> _ABOUT THIS EXERCISE_: Working from the records below, repeat exactly the lines starting at the line that contains "The width and height of the screenshot is (1197, 682)." and ending at the line that contains "Viewport: 811px width, 642px height.", inclusive.

> _EXTRACTED DATA_:
■ ■ ■ ■ ■

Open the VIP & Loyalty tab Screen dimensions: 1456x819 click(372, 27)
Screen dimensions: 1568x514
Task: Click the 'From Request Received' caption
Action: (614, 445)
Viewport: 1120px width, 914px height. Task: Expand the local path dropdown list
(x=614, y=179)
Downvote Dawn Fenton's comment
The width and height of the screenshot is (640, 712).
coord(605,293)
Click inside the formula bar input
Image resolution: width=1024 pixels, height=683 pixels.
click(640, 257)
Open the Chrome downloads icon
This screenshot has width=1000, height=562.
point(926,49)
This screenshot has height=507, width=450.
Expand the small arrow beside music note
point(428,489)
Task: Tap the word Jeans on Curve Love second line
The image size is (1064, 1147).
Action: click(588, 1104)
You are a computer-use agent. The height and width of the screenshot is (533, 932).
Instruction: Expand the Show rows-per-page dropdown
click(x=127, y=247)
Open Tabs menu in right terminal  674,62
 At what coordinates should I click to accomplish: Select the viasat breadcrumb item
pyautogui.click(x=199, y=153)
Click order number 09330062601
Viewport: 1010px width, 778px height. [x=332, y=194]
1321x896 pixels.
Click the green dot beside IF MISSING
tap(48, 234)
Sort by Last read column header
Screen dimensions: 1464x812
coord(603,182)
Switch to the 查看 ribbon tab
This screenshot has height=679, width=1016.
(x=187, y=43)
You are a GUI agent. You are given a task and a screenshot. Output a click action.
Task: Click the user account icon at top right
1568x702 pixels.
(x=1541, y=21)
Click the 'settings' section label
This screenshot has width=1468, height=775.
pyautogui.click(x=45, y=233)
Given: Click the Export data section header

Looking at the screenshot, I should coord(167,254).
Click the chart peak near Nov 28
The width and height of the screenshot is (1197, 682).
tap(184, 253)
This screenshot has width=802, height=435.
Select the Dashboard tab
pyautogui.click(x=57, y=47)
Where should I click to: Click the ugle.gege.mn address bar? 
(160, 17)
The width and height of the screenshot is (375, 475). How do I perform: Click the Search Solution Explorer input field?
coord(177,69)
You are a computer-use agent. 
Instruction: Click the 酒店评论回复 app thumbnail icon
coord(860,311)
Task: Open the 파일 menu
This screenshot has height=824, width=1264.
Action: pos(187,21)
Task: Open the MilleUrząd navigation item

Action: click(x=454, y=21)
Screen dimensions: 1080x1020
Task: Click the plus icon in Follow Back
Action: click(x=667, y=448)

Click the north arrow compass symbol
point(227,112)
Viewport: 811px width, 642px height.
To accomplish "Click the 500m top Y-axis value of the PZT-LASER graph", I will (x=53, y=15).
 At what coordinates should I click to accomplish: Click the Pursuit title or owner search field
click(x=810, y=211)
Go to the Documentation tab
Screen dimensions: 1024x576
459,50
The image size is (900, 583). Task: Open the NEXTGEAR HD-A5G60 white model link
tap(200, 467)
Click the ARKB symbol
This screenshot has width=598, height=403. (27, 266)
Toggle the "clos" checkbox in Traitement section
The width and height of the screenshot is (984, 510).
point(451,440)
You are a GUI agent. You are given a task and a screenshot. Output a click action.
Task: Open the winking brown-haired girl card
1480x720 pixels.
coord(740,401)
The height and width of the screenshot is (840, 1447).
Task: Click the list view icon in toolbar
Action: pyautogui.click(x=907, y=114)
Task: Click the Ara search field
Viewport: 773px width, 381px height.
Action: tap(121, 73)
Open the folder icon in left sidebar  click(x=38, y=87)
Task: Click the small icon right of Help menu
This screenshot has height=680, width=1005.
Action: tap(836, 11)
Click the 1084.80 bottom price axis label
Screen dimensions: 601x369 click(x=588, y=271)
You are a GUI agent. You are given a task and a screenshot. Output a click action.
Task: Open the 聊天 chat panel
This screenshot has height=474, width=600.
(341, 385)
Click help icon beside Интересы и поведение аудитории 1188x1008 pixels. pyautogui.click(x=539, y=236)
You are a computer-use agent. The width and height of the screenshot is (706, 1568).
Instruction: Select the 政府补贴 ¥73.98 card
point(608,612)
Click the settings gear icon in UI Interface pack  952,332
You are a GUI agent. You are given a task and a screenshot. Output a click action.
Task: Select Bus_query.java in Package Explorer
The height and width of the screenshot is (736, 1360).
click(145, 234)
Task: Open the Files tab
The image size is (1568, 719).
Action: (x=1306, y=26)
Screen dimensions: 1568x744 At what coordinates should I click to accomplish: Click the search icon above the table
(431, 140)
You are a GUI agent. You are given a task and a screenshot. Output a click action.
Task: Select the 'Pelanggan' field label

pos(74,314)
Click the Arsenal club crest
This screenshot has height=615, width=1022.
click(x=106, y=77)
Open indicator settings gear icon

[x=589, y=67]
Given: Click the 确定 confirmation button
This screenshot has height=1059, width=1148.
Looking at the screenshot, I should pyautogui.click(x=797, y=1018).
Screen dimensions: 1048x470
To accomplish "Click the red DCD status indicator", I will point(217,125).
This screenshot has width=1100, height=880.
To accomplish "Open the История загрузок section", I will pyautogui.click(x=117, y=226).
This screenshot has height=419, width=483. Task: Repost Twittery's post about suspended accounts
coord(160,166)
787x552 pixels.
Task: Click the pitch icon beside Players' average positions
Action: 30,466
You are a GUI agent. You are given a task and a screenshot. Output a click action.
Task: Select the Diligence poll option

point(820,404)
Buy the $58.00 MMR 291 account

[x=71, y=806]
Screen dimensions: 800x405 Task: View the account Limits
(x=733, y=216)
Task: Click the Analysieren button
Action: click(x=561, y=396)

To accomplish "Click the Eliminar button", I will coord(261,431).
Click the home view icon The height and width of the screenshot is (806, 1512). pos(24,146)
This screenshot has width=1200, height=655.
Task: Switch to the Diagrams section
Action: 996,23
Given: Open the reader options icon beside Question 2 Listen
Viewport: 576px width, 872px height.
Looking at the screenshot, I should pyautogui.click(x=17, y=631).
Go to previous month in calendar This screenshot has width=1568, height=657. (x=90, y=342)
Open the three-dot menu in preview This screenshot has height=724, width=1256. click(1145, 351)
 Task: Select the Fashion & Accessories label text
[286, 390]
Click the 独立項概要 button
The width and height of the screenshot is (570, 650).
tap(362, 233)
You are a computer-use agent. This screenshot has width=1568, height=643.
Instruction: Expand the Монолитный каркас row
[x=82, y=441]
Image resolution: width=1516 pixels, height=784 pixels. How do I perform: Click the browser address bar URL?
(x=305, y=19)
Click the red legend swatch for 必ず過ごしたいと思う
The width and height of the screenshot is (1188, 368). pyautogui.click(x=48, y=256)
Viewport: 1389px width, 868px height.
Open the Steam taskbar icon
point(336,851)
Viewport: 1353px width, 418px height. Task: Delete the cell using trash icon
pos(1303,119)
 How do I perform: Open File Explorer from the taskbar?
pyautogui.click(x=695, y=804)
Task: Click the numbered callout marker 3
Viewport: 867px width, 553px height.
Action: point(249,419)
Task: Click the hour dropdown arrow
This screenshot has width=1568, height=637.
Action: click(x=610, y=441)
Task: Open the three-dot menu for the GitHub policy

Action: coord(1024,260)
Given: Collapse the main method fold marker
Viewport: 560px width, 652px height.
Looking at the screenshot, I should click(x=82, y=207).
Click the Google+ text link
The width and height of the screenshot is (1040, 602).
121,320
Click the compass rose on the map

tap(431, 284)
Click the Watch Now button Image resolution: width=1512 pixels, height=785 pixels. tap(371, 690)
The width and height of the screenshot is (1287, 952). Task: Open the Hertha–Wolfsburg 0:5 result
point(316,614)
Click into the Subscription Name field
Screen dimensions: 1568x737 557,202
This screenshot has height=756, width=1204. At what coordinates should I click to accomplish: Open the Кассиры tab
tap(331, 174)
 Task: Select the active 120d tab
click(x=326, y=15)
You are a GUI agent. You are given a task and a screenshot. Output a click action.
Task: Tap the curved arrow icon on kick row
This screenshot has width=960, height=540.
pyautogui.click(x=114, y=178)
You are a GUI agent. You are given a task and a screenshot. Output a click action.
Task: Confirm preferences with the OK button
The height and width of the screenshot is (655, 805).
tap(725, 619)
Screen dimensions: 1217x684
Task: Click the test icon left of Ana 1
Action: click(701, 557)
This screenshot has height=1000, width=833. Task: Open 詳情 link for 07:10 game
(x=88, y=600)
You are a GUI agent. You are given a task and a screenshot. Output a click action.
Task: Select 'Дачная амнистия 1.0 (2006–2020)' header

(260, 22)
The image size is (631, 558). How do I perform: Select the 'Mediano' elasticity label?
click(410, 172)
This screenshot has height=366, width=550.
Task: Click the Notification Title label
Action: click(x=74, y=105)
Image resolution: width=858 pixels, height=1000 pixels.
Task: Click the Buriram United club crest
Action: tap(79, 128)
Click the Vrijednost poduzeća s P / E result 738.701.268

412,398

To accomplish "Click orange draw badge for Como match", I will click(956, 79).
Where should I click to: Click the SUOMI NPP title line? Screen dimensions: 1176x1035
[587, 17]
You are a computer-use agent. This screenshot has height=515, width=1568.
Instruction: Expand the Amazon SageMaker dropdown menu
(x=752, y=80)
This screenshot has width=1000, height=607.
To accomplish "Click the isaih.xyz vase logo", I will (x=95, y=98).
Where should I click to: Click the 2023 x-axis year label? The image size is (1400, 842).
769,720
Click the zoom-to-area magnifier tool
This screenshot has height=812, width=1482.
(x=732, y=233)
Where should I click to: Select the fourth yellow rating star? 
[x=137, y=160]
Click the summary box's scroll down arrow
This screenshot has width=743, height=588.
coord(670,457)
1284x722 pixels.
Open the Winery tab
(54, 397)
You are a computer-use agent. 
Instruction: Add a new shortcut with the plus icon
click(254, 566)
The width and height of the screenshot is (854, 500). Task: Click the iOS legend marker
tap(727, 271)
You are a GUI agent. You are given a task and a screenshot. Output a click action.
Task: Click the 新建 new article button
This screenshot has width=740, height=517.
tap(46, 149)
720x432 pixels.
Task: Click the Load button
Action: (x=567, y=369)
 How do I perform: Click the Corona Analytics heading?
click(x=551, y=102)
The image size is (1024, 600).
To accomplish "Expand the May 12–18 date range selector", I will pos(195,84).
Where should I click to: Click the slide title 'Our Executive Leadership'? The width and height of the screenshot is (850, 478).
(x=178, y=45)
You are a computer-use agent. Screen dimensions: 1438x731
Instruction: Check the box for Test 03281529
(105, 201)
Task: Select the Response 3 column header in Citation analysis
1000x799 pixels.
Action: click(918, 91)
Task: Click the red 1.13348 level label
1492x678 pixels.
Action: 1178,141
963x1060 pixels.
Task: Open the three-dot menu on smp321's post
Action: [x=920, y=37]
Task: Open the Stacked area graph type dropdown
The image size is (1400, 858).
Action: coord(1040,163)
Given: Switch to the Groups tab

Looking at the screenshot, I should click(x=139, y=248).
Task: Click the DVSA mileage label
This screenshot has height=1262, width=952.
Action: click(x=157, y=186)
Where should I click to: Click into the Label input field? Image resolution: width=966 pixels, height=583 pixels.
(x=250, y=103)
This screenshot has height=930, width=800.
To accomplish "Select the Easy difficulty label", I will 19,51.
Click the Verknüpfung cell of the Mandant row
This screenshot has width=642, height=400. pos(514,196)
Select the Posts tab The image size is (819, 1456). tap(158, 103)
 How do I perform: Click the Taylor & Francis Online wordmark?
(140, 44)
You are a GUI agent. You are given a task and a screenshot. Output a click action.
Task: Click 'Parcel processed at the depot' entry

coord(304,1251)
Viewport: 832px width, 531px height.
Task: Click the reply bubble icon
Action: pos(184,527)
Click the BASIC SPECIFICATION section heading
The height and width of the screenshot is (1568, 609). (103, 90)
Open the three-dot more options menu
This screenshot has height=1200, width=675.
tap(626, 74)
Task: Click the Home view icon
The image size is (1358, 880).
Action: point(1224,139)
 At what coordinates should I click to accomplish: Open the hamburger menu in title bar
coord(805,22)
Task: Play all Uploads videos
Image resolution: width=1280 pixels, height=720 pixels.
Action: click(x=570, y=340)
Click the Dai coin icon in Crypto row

■ ■ ■ ■ ■

> _WRITTEN RESPONSE_:
The width and height of the screenshot is (1197, 682).
tap(184, 253)
This screenshot has width=802, height=435.
Select the Dashboard tab
pyautogui.click(x=57, y=47)
Where should I click to: Click the ugle.gege.mn address bar? 
(160, 17)
The width and height of the screenshot is (375, 475). How do I perform: Click the Search Solution Explorer input field?
coord(177,69)
You are a computer-use agent. 
Instruction: Click the 酒店评论回复 app thumbnail icon
coord(860,311)
Task: Open the 파일 menu
This screenshot has height=824, width=1264.
Action: pos(187,21)
Task: Open the MilleUrząd navigation item

Action: click(x=454, y=21)
Screen dimensions: 1080x1020
Task: Click the plus icon in Follow Back
Action: click(x=667, y=448)

Click the north arrow compass symbol
point(227,112)
Viewport: 811px width, 642px height.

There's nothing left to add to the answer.